## Passage
========

There are many conspiracy theories centered on the coronavirus. Some of these would seem mutually exclusive but all are still bandied about by believers. For example, the suspicion that China developed it as a bioweapon is at odds with the idea that COVID-19 is mostly innocuous and being greatly overblown by leftists hoping to wreck the economy. Harmless chemical warfare does seem a tad contradictory. Yet this position, at least when broken into two separate charges, is a regular feature of the conspiracy crowd, whose members make appearances on my news feed with annoying regularity.
While there are many COVID conspiracy theories, our focus today is the narrow idea that being mostly homebound damages our immune system. In short, proponents feel that social distancing harms, not helps, the situation. Similar attempts to invert the normal order pop up frequently among conspiracy theorists: Excess carbon dioxide is good for the environment; insulin causes diabetes; vaccines are worse than what they prevent.

========

## Extracted records
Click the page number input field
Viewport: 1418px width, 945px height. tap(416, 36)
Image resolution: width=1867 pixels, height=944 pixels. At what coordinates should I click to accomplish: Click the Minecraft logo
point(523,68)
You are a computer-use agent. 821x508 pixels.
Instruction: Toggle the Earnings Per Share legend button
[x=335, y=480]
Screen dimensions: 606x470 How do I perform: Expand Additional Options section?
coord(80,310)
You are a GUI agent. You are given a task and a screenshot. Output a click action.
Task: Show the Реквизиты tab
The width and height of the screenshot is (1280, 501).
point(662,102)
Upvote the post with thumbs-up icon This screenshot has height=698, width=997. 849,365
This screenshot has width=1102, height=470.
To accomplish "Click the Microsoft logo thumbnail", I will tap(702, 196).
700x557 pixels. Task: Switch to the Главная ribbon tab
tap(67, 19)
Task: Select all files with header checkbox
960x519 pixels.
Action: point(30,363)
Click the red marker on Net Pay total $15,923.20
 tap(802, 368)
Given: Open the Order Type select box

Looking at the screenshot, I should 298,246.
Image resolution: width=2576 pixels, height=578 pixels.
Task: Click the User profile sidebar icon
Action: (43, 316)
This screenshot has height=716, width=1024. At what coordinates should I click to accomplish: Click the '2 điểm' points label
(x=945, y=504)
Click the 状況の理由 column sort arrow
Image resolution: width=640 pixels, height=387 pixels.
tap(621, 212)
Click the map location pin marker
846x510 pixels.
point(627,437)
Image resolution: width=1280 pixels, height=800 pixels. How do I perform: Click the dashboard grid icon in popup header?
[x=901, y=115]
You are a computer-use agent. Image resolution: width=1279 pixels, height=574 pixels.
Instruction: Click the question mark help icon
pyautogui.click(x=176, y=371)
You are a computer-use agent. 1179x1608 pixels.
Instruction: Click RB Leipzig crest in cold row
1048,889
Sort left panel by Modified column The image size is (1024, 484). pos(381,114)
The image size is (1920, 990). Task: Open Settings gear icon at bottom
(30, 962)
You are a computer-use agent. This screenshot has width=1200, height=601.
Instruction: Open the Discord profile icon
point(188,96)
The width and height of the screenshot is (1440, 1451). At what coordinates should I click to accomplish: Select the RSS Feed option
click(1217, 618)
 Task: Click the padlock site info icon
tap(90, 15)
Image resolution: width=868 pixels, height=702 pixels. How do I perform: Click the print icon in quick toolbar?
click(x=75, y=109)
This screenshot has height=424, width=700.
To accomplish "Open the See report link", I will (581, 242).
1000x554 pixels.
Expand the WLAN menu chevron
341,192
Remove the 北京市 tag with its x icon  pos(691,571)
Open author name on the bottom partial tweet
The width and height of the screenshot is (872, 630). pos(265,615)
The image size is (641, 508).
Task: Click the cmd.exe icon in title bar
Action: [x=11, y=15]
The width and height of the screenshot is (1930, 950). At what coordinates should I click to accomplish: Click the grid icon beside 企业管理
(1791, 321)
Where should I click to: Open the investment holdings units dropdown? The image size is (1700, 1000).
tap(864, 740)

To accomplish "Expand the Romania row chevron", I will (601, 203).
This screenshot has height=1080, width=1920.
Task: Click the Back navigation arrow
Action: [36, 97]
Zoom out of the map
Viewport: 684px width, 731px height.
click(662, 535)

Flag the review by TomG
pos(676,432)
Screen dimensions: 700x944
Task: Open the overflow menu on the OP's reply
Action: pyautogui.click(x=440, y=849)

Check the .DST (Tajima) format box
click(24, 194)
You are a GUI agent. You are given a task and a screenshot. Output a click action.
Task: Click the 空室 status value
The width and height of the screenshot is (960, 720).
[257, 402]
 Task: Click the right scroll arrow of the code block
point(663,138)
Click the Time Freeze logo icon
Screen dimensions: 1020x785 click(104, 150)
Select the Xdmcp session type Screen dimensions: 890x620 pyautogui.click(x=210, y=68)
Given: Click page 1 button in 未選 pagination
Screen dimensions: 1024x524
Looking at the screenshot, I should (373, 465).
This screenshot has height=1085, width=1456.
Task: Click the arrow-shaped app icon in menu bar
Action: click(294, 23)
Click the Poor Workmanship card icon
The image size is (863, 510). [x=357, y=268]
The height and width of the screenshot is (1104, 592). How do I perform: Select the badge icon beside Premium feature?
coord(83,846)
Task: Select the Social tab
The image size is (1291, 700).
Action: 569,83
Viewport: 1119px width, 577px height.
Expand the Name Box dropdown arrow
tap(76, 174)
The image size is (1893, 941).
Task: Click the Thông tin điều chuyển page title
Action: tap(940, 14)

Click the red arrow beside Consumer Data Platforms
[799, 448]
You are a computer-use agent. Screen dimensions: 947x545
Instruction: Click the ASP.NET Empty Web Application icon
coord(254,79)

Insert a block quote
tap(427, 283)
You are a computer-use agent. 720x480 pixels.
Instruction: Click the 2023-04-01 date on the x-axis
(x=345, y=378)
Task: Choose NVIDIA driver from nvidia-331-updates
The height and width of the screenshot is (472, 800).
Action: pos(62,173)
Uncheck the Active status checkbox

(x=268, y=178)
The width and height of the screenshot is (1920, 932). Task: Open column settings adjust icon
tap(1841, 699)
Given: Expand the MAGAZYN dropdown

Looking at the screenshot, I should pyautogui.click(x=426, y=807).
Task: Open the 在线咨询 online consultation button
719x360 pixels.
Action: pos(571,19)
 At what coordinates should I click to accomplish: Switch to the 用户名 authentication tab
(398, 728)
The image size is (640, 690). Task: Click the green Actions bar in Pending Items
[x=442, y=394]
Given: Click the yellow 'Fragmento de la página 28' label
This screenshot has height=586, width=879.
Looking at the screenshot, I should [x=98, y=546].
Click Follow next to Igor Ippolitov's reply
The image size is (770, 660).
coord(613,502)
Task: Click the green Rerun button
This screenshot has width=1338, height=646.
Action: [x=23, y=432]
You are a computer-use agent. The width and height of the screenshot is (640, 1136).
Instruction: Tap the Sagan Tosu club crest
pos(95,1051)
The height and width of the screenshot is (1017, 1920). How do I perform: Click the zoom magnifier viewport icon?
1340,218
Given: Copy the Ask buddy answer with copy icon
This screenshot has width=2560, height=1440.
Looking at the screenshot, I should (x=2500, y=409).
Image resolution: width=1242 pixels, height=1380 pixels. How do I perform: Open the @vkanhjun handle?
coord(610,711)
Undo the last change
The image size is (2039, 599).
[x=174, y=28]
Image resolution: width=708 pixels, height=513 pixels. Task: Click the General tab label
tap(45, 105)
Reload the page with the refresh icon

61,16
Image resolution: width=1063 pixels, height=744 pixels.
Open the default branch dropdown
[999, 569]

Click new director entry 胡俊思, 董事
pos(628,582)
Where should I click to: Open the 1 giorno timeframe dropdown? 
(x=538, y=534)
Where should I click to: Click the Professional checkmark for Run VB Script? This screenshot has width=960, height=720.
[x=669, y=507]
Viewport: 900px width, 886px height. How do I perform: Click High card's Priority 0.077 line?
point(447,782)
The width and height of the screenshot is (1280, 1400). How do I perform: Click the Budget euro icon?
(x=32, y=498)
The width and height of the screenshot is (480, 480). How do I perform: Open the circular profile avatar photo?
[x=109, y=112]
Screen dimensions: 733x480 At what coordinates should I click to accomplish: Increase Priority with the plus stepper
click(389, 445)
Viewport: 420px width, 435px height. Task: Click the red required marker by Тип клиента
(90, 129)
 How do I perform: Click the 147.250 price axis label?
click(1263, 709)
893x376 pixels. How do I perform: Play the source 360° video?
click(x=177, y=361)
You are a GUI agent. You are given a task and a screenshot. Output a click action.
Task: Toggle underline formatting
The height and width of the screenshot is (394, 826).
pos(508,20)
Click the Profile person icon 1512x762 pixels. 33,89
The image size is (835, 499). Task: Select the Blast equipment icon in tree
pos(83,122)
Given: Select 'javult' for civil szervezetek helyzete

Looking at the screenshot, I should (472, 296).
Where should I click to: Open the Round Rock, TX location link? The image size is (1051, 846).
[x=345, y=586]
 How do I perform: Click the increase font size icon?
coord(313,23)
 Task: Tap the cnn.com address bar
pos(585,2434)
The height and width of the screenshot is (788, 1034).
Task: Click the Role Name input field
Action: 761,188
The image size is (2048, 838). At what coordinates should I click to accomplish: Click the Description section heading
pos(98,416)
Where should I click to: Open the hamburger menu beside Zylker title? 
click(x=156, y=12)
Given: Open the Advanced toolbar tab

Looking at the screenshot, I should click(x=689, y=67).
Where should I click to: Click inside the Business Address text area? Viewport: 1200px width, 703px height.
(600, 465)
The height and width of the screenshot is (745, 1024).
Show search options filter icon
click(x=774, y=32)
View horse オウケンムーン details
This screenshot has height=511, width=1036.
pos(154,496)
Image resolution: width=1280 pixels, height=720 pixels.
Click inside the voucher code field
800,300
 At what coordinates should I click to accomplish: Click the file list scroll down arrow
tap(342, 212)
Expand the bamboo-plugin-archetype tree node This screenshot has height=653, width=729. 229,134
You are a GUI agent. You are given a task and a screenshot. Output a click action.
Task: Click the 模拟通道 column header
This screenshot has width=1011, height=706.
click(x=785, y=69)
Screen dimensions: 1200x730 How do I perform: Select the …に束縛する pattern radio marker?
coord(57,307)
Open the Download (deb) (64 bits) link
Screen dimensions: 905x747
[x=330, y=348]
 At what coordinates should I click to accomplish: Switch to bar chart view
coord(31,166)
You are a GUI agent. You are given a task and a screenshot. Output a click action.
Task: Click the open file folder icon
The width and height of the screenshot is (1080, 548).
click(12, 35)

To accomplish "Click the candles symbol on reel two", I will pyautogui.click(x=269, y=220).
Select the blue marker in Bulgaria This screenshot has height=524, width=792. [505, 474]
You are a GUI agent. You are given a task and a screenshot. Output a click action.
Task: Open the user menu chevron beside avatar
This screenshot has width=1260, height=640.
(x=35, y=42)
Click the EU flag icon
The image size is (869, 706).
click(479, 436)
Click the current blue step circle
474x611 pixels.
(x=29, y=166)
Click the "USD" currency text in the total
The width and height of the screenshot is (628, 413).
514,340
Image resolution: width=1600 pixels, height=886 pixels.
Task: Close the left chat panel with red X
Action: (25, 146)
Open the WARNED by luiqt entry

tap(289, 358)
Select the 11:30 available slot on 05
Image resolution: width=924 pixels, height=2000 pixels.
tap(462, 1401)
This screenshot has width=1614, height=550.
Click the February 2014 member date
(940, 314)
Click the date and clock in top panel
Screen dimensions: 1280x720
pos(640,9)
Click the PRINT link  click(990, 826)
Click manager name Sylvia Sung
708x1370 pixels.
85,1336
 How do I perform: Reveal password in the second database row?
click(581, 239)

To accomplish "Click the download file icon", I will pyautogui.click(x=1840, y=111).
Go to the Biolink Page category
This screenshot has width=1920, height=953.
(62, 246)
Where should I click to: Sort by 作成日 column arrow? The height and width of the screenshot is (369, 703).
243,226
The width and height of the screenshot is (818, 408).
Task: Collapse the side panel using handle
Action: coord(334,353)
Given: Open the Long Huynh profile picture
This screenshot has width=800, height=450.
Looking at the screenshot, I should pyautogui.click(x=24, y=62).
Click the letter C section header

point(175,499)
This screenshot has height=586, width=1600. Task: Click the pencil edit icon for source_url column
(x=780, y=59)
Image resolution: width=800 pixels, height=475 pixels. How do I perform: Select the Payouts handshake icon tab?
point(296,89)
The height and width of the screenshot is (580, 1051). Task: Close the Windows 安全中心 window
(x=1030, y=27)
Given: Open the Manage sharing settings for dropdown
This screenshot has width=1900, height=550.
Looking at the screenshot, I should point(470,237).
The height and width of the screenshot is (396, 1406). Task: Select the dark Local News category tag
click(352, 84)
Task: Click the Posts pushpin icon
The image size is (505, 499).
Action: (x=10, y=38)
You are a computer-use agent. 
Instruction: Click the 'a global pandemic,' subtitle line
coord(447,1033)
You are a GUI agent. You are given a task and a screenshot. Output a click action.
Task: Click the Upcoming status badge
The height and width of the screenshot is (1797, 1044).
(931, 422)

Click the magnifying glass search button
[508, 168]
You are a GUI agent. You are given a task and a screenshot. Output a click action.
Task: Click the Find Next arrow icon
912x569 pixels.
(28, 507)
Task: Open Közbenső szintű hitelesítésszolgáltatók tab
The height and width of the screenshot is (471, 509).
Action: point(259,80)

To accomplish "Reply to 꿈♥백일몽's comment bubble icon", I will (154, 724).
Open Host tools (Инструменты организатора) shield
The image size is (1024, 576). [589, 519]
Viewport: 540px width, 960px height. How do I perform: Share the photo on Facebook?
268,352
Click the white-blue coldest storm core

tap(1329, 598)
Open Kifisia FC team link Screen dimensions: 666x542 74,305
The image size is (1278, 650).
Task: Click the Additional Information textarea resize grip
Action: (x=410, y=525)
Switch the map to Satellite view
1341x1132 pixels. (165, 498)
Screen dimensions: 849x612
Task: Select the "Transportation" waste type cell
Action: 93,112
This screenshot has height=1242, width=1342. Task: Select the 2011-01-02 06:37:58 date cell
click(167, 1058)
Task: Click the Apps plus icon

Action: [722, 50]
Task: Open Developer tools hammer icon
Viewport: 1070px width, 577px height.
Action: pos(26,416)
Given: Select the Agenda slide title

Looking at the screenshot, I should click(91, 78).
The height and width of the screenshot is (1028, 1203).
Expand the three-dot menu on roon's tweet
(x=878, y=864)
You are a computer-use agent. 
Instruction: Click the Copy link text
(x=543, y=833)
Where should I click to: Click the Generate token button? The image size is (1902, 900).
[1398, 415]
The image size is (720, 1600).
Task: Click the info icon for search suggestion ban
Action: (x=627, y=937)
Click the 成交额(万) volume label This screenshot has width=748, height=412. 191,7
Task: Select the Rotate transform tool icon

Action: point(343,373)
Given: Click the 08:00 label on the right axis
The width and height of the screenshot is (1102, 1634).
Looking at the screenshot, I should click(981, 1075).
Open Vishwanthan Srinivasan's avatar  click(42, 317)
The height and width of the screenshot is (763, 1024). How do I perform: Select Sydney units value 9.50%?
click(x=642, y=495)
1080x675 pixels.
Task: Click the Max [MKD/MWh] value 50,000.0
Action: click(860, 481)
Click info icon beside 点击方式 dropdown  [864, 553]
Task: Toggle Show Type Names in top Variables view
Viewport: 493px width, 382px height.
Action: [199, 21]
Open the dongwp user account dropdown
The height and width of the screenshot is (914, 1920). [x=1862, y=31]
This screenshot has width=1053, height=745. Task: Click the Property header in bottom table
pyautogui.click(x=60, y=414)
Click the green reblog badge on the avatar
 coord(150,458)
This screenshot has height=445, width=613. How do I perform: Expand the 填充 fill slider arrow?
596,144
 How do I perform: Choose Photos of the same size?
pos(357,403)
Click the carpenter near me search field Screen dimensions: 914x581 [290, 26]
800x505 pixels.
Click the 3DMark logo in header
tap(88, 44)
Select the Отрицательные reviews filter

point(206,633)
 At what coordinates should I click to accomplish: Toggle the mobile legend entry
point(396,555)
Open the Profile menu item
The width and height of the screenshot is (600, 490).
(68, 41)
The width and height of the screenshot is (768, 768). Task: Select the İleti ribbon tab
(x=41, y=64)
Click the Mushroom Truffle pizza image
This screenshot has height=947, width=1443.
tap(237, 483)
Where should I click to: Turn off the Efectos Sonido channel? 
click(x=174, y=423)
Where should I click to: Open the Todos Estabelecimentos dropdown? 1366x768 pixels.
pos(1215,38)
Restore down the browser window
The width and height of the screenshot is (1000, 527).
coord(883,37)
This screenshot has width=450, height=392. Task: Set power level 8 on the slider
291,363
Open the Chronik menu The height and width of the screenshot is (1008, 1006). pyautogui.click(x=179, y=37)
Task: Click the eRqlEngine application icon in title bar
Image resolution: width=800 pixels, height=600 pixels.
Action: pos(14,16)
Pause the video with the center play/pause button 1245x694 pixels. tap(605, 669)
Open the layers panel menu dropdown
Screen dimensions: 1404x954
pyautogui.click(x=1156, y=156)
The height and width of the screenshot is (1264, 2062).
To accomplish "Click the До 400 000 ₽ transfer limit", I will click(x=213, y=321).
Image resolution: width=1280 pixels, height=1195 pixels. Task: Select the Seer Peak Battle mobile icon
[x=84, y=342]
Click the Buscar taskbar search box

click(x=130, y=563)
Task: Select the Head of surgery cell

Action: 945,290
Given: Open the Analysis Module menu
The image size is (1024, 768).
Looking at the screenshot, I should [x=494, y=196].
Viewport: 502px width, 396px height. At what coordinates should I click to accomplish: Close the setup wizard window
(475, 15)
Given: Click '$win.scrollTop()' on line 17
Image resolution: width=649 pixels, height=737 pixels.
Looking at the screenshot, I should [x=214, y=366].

========

## Exercise requirements
1. From the coronavirus conspiracy passage, list every example given of attempts by conspiracy theorists to "invert the normal order."
2. Using the coronavirus conspiracy passage, decide whether each statement agrees with it, answering yes or no and quoting the words that settle it.
(a) The focus is the idea that staying mostly at home weakens the immune system.
(b) Members of the conspiracy crowd seldom show up in the writer's news feed.
(c) All of the coronavirus conspiracy theories fit together without contradiction.
3. Rewrite the paragraph of the coronavirus conspiracy passage that begins "There are many conspiracy theories" in no more than three sentences, keeping its main facts.

## Exercise responses
1.
- Excess carbon dioxide is good for the environment
- Insulin causes diabetes
- Vaccines are worse than what they prevent

2.
(a) Yes: "our focus today is the narrow idea that being mostly homebound damages our immune system."
(b) No: "make appearances on my news feed with annoying regularity."
(c) No: "Some of these would seem mutually exclusive but all are still bandied about by believers."

3. Believers spread many coronavirus conspiracy theories, even ones that seem mutually exclusive. One example is the claim that China developed the virus as a bioweapon alongside the claim that COVID-19 is mostly harmless and overblown by leftists seeking to wreck the economy. When split into two separate charges, this contradictory position regularly appears among the conspiracy crowd, whose members show up on the writer's news feed with annoying regularity.